Description

This pull request involves efficient implementations for mxfp8 quantize on casting only cases. It can increase the casting performance from 5%~ 20%.

It supports:

BF16 or FP16 as inputs
E5M2 or E4M3 as outputs
gpu arch >= sm_100
rowwise or row- & col-wise

Performance gain:

Type of change

[ ] Documentation change (change only to the documentation, either a fix or a new content)
[ ] Bug fix (non-breaking change which fixes an issue)
[x] New feature (non-breaking change which adds functionality)
[ ] Breaking change (fix or feature that would cause existing functionality to not work as expected)
[ ] Infra/Build change
[ ] Code refactoring

Changes

Please list the changes introduced in this PR:

Added an environment ENABLE_CAST_ONLY to select optimized kernel. If optimized kernel doesn't support provided inputs, it will fallback to original kernels, automatically.
1. If ENABLE_CAST_ONLY is not set or is set to 0, then original kernels will be used.

Checklist:

[x] I have read and followed the contributing guidelines
[x] The functionality is complete
[x] I have commented my code, particularly in hard-to-understand areas
[ ] I have made corresponding changes to the documentation
[x] My changes generate no new warnings
[ ] I have added tests that prove my fix is effective or that my feature works
[x] New and existing unit tests pass locally with my changes

Aug 12 '25 04:08 Jianbing-D

Steps to reproduce performance numbers

start a container with image nvcr.io/nvidia/pytorch:25.06-py3 on GB200 clusters
uninstall the pre-installed TE pip uninstall -y transformer_engine
manually installed this branch with export PYTHONUSERBASE=/tmp/python unset PIP_CONSTRAINT && NVTE_CUDA_ARCHS="100a" NVTE_BUILD_THREADS_PER_JOB=8 NVTE_FRAMEWORK=pytorch pip install --no-build-isolation -v -e ./TransformerEngine
Run the following scripts with NCU, which will tell you the kernel duration and memory bandwidth

ncu --section=MemoryWorkloadAnalysis --section=SpeedOfLight  --clock-control=none --nvtx --nvtx-include="Update Quantized/" --nvtx-include="reference kernel/"  python quantize.py

# quantize.py

import os
os.environ["TORCHINDUCTOR_CACHE_DIR"] = "/tmp"
os.environ["TRITON_CACHE_DIR"] = "/tmp"
os.environ["TORCHINDUCTOR_FX_GRAPH_CACHE"] = "0"

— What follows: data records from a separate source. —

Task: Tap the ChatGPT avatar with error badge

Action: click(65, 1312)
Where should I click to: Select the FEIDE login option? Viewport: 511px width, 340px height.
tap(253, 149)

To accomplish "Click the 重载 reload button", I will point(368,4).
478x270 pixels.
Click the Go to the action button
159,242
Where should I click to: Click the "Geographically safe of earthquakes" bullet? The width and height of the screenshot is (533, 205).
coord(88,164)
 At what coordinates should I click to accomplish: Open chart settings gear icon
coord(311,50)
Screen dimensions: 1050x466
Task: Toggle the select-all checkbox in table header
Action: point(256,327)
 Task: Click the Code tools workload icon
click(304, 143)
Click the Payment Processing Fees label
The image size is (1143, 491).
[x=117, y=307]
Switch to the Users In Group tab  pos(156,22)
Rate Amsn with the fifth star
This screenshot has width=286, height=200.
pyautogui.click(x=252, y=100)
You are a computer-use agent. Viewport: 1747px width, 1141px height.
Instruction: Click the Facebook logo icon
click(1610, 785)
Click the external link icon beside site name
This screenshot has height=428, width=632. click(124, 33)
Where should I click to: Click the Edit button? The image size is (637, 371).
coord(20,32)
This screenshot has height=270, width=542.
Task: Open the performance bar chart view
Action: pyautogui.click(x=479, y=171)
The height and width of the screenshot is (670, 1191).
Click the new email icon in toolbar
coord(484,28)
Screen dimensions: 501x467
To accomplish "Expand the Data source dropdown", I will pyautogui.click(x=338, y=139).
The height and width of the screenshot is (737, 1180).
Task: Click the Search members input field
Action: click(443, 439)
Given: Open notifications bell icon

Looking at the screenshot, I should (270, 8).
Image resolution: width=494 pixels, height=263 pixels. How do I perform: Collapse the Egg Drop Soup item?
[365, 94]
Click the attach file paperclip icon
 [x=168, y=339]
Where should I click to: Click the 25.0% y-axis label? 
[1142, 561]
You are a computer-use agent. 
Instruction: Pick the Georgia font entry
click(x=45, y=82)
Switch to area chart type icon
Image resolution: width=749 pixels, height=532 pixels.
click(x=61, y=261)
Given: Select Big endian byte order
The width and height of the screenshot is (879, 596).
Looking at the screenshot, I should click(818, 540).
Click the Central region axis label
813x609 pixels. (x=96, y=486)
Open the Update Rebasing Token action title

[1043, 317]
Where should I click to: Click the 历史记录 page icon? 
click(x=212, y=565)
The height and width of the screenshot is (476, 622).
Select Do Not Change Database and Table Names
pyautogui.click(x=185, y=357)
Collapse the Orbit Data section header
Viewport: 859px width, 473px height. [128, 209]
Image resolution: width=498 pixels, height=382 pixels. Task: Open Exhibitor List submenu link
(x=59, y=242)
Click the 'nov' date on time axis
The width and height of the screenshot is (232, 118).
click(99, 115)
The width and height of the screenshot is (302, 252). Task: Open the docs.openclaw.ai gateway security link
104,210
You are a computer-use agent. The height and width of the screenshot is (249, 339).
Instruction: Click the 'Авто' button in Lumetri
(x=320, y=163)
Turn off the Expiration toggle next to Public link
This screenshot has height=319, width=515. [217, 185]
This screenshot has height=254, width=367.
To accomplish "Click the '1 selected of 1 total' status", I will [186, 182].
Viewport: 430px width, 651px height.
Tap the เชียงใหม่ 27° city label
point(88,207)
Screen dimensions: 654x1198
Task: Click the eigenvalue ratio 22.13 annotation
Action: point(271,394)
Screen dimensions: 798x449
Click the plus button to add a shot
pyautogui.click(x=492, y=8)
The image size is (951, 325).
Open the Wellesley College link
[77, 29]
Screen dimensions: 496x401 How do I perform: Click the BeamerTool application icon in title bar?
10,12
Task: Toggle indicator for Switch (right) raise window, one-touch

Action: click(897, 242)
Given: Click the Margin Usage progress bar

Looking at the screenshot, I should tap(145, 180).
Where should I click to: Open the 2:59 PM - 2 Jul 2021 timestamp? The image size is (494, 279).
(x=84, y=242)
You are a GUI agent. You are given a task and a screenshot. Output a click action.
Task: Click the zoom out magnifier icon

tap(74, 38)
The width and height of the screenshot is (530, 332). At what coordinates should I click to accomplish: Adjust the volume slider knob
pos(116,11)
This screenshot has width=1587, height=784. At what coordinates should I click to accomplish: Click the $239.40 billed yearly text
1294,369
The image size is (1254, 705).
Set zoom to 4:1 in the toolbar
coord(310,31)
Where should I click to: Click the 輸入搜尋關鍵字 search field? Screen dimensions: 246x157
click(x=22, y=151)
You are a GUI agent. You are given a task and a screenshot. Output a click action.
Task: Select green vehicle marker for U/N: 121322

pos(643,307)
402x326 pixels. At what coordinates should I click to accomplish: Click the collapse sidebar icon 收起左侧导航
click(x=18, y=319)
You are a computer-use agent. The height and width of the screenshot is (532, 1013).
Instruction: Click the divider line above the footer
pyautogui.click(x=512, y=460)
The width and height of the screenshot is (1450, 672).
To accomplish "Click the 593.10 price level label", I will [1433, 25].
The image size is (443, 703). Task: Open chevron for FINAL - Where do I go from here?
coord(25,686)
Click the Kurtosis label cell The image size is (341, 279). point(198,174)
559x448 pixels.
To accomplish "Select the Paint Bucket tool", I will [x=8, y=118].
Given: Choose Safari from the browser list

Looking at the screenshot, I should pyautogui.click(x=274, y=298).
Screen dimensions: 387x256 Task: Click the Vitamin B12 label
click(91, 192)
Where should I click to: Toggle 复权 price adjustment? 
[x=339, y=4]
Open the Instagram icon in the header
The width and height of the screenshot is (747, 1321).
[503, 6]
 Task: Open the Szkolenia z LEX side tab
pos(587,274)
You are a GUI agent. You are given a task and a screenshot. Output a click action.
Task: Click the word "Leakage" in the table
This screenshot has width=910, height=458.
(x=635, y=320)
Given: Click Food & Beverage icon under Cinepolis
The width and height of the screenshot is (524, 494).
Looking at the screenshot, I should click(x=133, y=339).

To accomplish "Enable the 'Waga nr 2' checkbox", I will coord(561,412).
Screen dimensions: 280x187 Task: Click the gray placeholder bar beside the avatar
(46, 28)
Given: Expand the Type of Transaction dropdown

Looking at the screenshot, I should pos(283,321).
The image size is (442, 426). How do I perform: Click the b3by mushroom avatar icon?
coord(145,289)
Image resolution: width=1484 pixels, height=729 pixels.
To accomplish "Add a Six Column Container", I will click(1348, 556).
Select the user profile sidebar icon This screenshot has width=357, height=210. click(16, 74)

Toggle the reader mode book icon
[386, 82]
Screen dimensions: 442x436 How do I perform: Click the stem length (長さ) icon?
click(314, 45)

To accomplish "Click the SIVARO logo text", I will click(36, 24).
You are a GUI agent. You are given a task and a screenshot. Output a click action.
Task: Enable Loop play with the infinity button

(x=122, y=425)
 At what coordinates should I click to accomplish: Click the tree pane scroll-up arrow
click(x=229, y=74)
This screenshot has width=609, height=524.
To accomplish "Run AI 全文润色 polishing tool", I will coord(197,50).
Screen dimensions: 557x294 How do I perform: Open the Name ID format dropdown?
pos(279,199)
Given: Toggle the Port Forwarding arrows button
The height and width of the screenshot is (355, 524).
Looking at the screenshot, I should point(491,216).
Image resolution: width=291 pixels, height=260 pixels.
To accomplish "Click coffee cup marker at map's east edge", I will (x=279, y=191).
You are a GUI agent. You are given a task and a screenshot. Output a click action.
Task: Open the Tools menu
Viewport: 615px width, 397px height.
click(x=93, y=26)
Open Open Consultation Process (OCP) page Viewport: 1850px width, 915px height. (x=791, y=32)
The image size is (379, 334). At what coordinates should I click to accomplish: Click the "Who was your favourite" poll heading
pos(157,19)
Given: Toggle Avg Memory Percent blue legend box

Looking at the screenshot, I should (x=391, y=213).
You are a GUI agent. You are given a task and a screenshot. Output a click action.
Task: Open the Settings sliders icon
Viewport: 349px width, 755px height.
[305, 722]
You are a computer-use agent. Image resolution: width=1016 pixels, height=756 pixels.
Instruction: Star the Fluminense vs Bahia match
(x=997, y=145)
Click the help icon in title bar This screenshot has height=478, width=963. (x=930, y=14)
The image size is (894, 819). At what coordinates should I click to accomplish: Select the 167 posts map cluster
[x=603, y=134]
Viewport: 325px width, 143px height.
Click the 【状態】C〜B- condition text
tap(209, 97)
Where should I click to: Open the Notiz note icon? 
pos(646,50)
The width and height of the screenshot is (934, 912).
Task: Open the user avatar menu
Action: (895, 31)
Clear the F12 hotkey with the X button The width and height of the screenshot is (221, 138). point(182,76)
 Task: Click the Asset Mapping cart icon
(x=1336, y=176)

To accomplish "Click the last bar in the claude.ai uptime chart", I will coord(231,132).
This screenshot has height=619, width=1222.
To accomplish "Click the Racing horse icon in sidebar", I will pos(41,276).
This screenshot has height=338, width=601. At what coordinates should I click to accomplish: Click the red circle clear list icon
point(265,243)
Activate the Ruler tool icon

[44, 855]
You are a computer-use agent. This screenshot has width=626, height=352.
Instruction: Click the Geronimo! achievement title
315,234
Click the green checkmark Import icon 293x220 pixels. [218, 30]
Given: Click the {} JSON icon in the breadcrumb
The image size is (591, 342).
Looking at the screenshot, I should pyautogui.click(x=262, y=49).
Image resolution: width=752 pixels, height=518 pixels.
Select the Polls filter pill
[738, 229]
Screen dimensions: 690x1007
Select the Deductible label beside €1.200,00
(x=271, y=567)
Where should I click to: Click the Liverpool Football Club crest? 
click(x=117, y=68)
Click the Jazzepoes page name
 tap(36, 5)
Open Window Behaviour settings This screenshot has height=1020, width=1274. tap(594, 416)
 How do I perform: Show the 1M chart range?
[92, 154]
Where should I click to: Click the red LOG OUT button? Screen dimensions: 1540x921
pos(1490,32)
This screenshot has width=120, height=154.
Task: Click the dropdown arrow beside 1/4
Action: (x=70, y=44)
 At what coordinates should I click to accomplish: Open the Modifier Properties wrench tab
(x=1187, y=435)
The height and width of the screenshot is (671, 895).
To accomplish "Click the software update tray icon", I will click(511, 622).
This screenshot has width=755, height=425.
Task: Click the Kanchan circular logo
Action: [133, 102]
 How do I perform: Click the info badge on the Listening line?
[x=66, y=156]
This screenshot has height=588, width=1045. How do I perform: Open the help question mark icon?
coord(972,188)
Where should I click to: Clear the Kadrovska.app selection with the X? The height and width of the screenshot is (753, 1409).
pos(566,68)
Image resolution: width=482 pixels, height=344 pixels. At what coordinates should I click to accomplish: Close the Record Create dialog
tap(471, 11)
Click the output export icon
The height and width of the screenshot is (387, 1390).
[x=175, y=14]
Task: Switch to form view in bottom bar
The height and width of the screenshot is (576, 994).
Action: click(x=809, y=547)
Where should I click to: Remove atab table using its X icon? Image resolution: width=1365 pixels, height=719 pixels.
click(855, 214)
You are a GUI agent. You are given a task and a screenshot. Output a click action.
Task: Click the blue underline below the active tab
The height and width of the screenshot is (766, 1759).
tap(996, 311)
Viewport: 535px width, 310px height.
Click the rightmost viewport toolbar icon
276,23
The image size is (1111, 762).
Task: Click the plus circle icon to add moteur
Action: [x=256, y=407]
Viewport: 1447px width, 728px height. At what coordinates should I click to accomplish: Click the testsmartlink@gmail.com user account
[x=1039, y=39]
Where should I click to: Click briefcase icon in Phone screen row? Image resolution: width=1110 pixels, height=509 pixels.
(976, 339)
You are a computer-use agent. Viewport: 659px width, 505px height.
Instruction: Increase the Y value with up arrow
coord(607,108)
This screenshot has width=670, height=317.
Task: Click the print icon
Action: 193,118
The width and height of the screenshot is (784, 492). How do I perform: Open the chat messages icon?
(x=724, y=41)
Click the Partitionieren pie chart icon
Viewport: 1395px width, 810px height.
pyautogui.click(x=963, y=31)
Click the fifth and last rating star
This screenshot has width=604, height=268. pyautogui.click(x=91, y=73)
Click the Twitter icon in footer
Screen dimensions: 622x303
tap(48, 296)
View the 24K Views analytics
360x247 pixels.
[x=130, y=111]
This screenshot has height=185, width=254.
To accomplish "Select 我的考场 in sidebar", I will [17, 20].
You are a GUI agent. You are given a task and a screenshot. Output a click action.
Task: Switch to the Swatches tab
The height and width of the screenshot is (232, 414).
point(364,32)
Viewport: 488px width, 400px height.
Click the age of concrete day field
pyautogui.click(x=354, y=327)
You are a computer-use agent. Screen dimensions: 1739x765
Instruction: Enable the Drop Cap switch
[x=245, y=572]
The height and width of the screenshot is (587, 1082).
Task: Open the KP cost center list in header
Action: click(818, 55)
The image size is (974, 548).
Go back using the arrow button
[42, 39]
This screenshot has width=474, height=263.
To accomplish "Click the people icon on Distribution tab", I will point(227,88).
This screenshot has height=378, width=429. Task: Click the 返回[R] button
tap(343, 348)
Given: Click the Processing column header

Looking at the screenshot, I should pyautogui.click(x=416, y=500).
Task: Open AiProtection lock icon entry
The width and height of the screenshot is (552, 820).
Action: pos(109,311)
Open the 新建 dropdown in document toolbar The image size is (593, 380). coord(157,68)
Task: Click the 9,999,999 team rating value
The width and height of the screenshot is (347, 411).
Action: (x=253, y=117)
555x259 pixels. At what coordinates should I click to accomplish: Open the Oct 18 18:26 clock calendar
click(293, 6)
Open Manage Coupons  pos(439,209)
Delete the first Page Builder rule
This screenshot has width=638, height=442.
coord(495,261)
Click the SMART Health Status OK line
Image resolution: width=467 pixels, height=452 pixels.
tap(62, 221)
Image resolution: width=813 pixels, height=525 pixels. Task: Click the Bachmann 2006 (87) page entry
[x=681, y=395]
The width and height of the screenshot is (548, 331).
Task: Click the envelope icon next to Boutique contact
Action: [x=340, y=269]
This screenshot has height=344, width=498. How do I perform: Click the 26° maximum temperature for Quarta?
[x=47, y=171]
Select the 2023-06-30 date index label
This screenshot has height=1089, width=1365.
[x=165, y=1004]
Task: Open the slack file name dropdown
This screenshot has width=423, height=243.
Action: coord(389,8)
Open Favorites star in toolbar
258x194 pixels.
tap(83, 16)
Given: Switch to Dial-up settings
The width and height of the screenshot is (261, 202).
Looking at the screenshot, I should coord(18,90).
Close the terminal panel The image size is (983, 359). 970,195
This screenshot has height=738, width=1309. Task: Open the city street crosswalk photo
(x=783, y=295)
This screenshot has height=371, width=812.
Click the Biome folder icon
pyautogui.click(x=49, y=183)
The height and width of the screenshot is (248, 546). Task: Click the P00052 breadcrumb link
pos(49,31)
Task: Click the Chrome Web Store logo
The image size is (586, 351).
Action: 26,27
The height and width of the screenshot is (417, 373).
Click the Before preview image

if "USER" not in os.environ:
    os.environ["USER"] = "you"

import torch

from transformer_engine.pytorch.tensor.mxfp8_tensor import MXFP8Quantizer
import transformer_engine_torch as tex

import argparse

torch.cuda.manual_seed(233376)

def run(args):
    check_consistency = args.check_consistency

    direction = {"rowwise": not args.no_rowwise, "colwise": not args.no_colwise}
    src_dtype = args.src_dtype
    dst_dtype = args.dst_dtype
    size_h, size_w = args.size_h, args.size_w

    msg_candidates = {"TrueTrue": "rowwise and colwise",
                    "TrueFalse": "rowwise",
                    "FalseTrue": "colwise",
                    "FalseFalse": None}
    msg = msg_candidates[f"{direction['rowwise']}{direction['colwise']}"]
    if msg is None:
        raise ValueError(f"Invalid direction: {direction}")
    print("=" * 120)
    print(f"checking {msg}, "
          f"src_dtype: {src_dtype}, dst_dtype: {dst_dtype}, size_h: {size_h}, size_w: {size_w}")
    print("=" * 120)

    with torch.cuda.nvtx.range("Ctor"):
        quantizer = MXFP8Quantizer(
            fp8_dtype=dst_dtype,
            rowwise=direction["rowwise"],
            columnwise=direction["colwise"],
        )

    with torch.cuda.nvtx.range("Create Input"):
        bf16_tensor = torch.randn(size_h, size_w, dtype=src_dtype, device="cuda")
        # bf16_tensor = torch.arange(size_h * size_w, dtype=src_dtype, device="cuda").reshape(size_h, size_w)
        # # Print every element in bf16_tensor
        # print("Elements of bf16_tensor:")
        # for i in range(bf16_tensor.shape[0]):
        #     print("row: ", i, end=": ")
        #     for j in range(bf16_tensor.shape[1]):
        #         print(f"{bf16_tensor[i, j].item():.4f}\t", end="")
        #     print()
        # amax = torch.abs(bf16_tensor).amax(axis=0, keepdim=True)
        # print(amax)

    if check_consistency:
        with torch.cuda.nvtx.range("reference"):
            fp8_tensor_ref = quantizer.make_empty(
                bf16_tensor.shape,
                dtype=bf16_tensor.dtype,
                device=bf16_tensor.device,
            )
            with torch.cuda.nvtx.range("reference kernel"):
                quantizer.update_quantized(bf16_tensor, fp8_tensor_ref)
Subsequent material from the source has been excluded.